*** Block opens ***

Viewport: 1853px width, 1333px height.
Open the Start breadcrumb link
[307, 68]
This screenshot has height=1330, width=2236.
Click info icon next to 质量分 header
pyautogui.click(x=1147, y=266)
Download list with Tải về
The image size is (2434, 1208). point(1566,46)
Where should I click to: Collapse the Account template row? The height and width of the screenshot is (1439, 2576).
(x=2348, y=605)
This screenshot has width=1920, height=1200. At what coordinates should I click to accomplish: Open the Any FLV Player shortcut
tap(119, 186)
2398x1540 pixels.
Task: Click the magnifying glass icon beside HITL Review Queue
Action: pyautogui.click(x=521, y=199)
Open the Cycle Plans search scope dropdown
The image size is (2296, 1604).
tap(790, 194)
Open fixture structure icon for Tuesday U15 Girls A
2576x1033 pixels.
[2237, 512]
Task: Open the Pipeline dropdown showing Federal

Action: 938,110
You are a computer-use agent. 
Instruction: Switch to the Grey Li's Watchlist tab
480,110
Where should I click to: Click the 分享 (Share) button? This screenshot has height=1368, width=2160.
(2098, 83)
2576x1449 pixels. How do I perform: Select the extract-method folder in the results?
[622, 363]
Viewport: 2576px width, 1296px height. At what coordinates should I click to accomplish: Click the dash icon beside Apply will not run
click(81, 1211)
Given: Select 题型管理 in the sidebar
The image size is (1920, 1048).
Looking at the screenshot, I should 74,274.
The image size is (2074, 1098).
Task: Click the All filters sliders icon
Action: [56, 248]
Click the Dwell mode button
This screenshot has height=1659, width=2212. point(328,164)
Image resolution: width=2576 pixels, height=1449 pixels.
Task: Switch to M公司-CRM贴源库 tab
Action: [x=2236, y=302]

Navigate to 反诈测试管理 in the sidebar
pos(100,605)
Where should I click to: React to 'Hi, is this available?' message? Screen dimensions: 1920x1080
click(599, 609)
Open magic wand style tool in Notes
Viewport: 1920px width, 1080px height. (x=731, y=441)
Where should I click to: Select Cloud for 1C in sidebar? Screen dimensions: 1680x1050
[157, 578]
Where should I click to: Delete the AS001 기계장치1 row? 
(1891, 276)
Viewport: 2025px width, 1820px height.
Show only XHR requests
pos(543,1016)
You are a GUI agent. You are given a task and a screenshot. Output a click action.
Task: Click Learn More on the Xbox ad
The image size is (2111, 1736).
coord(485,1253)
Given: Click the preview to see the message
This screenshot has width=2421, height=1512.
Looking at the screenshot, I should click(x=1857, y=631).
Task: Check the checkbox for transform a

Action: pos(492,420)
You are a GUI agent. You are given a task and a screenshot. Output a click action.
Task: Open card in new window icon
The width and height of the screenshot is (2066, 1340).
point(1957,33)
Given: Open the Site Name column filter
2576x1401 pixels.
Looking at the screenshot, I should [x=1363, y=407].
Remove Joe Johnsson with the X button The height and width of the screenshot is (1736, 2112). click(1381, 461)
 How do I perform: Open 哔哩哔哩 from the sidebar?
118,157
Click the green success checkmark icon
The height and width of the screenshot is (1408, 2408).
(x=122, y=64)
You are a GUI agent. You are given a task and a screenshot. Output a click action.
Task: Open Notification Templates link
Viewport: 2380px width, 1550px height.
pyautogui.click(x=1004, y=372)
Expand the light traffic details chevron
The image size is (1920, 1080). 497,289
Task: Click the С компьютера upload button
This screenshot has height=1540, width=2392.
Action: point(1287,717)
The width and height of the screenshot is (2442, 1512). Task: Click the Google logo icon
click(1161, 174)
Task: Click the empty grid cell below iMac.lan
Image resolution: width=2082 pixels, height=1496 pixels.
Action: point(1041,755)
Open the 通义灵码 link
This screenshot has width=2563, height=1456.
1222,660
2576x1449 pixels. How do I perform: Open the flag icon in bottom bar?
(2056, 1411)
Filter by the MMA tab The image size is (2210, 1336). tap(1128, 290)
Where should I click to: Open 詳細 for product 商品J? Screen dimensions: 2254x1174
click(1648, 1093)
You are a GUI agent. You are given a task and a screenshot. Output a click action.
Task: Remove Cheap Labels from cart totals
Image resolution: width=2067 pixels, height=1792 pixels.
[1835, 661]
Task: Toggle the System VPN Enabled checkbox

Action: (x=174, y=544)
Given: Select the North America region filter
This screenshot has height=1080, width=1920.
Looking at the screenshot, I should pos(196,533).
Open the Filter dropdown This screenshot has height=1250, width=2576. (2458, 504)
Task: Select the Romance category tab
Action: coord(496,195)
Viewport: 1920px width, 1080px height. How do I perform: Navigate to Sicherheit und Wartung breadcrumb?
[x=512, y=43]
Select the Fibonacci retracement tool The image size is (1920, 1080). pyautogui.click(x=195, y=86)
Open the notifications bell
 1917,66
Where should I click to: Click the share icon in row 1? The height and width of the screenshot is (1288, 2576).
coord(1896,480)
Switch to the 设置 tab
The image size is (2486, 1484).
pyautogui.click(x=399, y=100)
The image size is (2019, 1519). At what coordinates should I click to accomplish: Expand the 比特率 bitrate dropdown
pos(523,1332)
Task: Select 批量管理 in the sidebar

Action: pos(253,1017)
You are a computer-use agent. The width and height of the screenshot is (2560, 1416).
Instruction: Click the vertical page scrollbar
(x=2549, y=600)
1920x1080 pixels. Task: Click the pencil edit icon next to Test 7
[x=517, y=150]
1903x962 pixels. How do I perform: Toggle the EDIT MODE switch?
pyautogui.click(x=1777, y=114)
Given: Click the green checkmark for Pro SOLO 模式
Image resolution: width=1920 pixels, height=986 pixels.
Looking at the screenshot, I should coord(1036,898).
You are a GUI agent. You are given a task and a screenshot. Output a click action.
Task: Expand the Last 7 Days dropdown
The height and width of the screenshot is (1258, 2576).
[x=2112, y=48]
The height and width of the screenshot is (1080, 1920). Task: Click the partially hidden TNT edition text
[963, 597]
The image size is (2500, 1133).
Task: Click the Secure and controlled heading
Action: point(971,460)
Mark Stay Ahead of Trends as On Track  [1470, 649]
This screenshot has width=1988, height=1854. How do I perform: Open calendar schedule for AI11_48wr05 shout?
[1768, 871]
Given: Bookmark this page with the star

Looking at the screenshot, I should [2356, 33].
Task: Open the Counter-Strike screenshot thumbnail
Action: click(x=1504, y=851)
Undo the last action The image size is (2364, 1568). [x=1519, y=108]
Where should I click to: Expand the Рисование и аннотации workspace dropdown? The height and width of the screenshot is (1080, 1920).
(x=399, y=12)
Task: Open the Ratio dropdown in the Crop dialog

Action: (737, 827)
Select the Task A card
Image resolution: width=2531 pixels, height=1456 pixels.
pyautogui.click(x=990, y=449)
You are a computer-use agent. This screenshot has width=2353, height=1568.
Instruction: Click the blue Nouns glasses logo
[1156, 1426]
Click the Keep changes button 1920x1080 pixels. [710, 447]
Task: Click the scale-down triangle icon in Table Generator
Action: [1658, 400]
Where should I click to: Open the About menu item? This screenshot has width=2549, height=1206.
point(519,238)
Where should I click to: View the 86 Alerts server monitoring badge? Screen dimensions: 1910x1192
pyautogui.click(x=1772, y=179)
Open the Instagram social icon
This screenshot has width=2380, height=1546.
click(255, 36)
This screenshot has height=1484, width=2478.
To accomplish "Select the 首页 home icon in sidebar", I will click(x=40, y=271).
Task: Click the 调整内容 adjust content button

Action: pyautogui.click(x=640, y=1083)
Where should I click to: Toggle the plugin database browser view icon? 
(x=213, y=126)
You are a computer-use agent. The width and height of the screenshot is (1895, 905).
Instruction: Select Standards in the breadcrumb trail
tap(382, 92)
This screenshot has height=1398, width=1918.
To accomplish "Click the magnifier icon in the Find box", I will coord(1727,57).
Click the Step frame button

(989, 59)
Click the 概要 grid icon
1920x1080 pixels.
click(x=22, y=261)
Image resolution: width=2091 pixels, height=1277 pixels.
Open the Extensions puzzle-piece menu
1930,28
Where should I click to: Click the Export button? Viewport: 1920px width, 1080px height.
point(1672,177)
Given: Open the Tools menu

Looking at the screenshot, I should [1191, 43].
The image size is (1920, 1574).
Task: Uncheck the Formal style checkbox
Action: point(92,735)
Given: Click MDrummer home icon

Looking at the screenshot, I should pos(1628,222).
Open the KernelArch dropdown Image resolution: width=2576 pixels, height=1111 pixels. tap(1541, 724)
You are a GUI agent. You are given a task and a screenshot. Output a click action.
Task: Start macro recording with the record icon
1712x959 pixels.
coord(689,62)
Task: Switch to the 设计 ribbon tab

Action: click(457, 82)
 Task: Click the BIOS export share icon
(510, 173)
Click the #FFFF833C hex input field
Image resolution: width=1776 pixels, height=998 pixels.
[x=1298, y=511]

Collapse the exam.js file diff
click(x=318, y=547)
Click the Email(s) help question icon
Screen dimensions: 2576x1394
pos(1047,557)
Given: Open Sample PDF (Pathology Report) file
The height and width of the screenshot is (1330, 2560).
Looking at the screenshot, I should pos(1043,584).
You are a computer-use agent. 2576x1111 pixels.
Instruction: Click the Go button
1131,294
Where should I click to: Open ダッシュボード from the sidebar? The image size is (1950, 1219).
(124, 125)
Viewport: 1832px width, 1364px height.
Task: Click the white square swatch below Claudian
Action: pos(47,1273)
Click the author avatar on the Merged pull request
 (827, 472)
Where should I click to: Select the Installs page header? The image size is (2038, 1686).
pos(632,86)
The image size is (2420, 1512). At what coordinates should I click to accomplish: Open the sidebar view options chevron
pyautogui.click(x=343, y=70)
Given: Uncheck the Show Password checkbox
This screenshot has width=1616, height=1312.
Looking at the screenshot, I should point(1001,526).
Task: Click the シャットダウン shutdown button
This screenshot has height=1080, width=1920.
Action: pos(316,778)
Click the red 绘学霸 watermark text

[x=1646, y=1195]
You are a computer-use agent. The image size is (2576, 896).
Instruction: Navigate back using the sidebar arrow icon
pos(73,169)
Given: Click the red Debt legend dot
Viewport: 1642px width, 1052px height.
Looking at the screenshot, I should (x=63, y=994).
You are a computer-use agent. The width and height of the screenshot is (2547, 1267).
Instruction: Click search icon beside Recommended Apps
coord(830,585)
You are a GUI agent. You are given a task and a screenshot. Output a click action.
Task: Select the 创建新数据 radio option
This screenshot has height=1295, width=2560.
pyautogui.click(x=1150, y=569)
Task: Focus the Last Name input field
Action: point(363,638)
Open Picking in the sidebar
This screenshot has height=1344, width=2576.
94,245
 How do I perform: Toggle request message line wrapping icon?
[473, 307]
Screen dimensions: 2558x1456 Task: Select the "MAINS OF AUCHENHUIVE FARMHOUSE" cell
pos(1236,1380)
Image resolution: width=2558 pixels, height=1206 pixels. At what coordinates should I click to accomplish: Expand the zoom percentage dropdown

*** Block closes ***

## Instructions for the task
In the listing above, transcribe exactly everything from the line containing "This screenshot has width=2421, height=1512." down to the line containing "Task: Click the empty", including both and nothing more.

## Output for this task
This screenshot has width=2421, height=1512.
Looking at the screenshot, I should click(x=1857, y=631).
Task: Check the checkbox for transform a

Action: pos(492,420)
You are a GUI agent. You are given a task and a screenshot. Output a click action.
Task: Open card in new window icon
The width and height of the screenshot is (2066, 1340).
point(1957,33)
Given: Open the Site Name column filter
2576x1401 pixels.
Looking at the screenshot, I should [x=1363, y=407].
Remove Joe Johnsson with the X button The height and width of the screenshot is (1736, 2112). click(1381, 461)
 How do I perform: Open 哔哩哔哩 from the sidebar?
118,157
Click the green success checkmark icon
The height and width of the screenshot is (1408, 2408).
(x=122, y=64)
You are a GUI agent. You are given a task and a screenshot. Output a click action.
Task: Open Notification Templates link
Viewport: 2380px width, 1550px height.
pyautogui.click(x=1004, y=372)
Expand the light traffic details chevron
The image size is (1920, 1080). 497,289
Task: Click the С компьютера upload button
This screenshot has height=1540, width=2392.
Action: point(1287,717)
The width and height of the screenshot is (2442, 1512). Task: Click the Google logo icon
click(1161, 174)
Task: Click the empty grid cell below iMac.lan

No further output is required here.